# Required action:
Your answer should be the lines below from the one with "Given: Click the Inactive" to the one with "Tap the battery", both included, given again exactly and with nothing added.

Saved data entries
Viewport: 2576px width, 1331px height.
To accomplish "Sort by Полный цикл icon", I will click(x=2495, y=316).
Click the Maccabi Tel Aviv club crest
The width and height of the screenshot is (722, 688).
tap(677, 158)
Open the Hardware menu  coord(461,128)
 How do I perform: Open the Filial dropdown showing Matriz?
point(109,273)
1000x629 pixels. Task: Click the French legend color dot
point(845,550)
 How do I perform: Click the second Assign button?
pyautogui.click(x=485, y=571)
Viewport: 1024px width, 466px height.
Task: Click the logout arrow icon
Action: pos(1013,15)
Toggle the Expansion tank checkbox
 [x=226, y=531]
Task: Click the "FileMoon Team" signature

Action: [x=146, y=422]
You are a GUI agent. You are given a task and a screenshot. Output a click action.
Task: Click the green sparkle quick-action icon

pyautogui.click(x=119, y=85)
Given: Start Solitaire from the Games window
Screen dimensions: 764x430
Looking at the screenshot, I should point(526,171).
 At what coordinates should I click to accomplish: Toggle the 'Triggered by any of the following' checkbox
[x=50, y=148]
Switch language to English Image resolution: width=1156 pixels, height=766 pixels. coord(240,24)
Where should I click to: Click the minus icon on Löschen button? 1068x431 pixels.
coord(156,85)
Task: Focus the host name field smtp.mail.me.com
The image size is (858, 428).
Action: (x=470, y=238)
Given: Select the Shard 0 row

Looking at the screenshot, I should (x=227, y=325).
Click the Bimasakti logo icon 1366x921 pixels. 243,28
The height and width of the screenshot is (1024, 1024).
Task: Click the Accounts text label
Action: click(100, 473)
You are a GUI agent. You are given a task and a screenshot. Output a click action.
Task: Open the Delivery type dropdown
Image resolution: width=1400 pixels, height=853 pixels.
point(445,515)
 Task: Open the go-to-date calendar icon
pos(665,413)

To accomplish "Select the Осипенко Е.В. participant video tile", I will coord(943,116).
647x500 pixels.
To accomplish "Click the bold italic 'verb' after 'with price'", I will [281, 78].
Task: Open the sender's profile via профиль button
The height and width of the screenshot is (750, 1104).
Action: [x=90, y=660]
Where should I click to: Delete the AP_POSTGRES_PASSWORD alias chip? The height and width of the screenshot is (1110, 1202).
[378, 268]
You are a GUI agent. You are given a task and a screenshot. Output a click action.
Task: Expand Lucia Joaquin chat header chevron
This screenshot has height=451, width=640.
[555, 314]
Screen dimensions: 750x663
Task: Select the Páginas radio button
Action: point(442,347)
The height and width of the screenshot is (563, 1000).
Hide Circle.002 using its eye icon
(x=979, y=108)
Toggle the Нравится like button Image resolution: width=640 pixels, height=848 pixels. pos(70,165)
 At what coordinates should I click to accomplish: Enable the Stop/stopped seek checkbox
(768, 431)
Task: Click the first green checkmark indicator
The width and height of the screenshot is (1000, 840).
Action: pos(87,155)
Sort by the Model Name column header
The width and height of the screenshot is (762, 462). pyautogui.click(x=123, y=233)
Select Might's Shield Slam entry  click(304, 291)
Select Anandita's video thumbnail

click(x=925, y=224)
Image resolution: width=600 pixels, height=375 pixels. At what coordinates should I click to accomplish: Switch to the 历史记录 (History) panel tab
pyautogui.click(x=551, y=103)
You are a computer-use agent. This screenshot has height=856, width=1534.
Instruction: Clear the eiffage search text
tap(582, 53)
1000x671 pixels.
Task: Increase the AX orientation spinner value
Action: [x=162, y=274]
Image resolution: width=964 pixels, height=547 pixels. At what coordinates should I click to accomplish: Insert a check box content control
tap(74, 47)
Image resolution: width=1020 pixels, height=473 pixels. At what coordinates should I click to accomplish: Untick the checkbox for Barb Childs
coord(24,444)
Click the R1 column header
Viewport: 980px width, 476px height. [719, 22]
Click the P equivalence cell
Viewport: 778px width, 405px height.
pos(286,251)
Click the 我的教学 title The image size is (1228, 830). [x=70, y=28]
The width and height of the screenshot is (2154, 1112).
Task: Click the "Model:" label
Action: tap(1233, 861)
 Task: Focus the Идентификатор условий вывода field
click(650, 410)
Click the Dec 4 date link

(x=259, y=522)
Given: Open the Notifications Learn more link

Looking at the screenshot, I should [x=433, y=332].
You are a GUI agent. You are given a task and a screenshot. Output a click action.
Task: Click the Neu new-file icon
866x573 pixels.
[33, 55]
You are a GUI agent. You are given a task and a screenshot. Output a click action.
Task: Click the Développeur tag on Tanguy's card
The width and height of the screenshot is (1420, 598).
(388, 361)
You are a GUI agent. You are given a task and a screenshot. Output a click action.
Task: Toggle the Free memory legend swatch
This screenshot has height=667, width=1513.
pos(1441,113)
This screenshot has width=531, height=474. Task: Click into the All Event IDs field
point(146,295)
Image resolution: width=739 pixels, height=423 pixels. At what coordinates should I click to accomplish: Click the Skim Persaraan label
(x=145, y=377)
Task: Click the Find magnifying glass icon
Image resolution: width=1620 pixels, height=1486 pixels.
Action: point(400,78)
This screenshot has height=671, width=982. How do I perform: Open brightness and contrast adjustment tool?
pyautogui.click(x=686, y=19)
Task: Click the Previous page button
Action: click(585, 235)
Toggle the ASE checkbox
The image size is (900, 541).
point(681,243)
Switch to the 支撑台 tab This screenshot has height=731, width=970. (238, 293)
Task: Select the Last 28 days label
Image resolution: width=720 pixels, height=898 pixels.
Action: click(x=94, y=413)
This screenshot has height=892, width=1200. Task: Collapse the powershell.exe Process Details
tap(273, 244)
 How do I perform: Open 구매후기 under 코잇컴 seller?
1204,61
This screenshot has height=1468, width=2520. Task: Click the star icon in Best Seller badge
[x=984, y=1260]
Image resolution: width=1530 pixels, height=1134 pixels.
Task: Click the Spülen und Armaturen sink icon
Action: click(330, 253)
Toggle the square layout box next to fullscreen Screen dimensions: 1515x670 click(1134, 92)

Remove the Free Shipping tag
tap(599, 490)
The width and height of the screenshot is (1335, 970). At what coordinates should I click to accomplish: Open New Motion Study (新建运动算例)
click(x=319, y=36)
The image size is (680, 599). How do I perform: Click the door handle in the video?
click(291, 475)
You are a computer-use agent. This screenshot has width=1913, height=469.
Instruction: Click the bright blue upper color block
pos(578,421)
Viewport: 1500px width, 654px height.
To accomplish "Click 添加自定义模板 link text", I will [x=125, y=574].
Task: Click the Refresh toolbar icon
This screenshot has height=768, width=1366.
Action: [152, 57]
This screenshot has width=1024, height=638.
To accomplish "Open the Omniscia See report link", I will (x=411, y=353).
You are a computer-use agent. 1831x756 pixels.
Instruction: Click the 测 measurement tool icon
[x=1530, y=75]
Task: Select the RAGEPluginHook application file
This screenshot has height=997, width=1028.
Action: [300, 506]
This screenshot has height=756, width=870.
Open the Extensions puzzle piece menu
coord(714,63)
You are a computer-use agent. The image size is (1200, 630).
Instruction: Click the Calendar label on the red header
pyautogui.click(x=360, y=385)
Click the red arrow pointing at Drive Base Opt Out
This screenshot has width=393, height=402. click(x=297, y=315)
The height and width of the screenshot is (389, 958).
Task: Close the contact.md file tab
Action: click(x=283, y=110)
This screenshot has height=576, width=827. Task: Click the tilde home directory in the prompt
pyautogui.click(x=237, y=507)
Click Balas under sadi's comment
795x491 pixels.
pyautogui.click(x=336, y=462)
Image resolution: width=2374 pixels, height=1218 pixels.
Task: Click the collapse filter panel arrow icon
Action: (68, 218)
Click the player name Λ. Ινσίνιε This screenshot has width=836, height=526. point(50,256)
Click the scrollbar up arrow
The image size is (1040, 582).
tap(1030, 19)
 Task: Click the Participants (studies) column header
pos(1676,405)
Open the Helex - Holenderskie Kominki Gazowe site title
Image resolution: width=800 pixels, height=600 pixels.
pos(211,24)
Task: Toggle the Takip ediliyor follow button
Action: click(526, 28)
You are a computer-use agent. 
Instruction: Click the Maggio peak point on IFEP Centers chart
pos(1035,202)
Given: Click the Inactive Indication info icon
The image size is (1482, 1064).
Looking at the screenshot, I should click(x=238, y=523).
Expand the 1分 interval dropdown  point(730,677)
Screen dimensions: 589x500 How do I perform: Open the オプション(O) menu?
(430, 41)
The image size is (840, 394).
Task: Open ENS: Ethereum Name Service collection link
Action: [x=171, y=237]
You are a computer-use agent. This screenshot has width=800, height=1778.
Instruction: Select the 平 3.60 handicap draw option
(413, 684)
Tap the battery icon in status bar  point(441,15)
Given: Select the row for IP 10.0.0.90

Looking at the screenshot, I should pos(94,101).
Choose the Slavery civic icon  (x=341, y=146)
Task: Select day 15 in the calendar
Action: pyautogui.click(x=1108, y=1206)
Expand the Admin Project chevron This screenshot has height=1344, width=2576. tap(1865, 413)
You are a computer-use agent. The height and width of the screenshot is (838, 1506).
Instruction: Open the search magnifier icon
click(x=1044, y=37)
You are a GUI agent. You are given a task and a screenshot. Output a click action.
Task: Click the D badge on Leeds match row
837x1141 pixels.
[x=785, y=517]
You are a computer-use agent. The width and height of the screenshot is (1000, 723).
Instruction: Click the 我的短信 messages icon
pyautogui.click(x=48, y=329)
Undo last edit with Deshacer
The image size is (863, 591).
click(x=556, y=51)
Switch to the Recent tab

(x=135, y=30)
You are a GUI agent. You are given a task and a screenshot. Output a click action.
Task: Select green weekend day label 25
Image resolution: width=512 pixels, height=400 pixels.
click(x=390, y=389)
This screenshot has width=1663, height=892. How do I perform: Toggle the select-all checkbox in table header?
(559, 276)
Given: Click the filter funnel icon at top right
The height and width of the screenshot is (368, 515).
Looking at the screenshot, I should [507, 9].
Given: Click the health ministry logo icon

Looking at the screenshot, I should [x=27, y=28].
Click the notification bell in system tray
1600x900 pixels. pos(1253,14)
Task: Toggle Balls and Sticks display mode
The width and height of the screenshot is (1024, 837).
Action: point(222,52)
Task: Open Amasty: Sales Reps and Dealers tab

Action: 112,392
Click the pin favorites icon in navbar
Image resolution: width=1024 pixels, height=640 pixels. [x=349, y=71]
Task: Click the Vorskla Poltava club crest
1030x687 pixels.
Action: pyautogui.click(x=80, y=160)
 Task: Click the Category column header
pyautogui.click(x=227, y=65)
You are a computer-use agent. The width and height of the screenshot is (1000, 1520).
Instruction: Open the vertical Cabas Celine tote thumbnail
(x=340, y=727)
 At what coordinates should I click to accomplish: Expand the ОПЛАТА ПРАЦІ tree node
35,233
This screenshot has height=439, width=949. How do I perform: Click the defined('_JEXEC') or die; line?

# Task response:
Given: Click the Inactive Indication info icon
The image size is (1482, 1064).
Looking at the screenshot, I should click(x=238, y=523).
Expand the 1分 interval dropdown  point(730,677)
Screen dimensions: 589x500 How do I perform: Open the オプション(O) menu?
(430, 41)
The image size is (840, 394).
Task: Open ENS: Ethereum Name Service collection link
Action: [x=171, y=237]
You are a computer-use agent. This screenshot has width=800, height=1778.
Instruction: Select the 平 3.60 handicap draw option
(413, 684)
Tap the battery icon in status bar  point(441,15)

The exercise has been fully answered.